RECORDS FOR THE EXERCISE:
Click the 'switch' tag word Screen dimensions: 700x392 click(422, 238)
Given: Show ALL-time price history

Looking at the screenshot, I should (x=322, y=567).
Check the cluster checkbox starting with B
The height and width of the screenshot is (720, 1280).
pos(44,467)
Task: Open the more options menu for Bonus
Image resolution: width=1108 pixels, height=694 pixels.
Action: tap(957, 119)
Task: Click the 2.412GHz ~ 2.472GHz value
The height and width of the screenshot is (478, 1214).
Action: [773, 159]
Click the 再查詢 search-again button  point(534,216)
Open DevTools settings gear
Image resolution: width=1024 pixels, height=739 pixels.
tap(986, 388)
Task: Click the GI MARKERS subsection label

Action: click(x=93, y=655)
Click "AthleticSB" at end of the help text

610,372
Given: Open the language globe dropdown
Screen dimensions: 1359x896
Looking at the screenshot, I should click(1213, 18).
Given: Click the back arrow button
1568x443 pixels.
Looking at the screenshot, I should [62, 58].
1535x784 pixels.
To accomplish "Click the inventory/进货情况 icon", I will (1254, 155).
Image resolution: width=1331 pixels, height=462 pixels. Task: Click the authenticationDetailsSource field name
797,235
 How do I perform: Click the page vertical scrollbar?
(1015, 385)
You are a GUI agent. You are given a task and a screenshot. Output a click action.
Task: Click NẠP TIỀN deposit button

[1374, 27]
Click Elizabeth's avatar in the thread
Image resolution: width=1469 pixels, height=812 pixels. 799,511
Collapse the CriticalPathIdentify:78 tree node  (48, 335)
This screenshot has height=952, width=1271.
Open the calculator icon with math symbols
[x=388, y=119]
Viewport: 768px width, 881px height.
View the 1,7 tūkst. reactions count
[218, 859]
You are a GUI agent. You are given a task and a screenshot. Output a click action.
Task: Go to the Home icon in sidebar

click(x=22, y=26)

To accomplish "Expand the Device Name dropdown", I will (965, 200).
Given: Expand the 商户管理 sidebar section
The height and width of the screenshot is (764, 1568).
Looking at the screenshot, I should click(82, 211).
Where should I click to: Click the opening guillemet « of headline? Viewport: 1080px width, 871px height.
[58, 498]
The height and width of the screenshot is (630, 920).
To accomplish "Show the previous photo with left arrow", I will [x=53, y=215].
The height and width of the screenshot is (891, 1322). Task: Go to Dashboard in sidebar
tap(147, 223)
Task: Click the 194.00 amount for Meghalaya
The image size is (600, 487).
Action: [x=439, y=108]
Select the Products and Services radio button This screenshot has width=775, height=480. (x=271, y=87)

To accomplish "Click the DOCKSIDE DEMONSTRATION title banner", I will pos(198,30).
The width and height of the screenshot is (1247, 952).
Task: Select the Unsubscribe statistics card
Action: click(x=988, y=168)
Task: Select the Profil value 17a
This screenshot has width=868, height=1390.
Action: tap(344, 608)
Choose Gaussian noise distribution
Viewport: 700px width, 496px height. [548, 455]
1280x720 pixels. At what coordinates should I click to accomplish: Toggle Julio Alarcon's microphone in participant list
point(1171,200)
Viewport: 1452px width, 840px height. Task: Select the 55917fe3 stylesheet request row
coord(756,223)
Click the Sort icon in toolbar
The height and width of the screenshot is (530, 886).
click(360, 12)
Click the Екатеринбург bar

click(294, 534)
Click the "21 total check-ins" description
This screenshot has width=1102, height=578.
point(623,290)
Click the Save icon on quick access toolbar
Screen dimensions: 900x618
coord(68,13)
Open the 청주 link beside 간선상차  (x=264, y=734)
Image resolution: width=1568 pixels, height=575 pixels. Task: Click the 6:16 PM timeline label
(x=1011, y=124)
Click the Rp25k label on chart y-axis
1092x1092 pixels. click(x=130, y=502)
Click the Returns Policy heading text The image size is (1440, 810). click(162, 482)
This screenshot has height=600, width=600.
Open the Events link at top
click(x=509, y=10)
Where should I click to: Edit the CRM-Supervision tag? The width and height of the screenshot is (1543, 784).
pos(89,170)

ABOUT THIS EXERCISE:
Find every line in the records that contains the word "dropdown"; copy those lines.

SOLUTION BELOW:
Given: Open the language globe dropdown
To accomplish "Expand the Device Name dropdown", I will (965, 200).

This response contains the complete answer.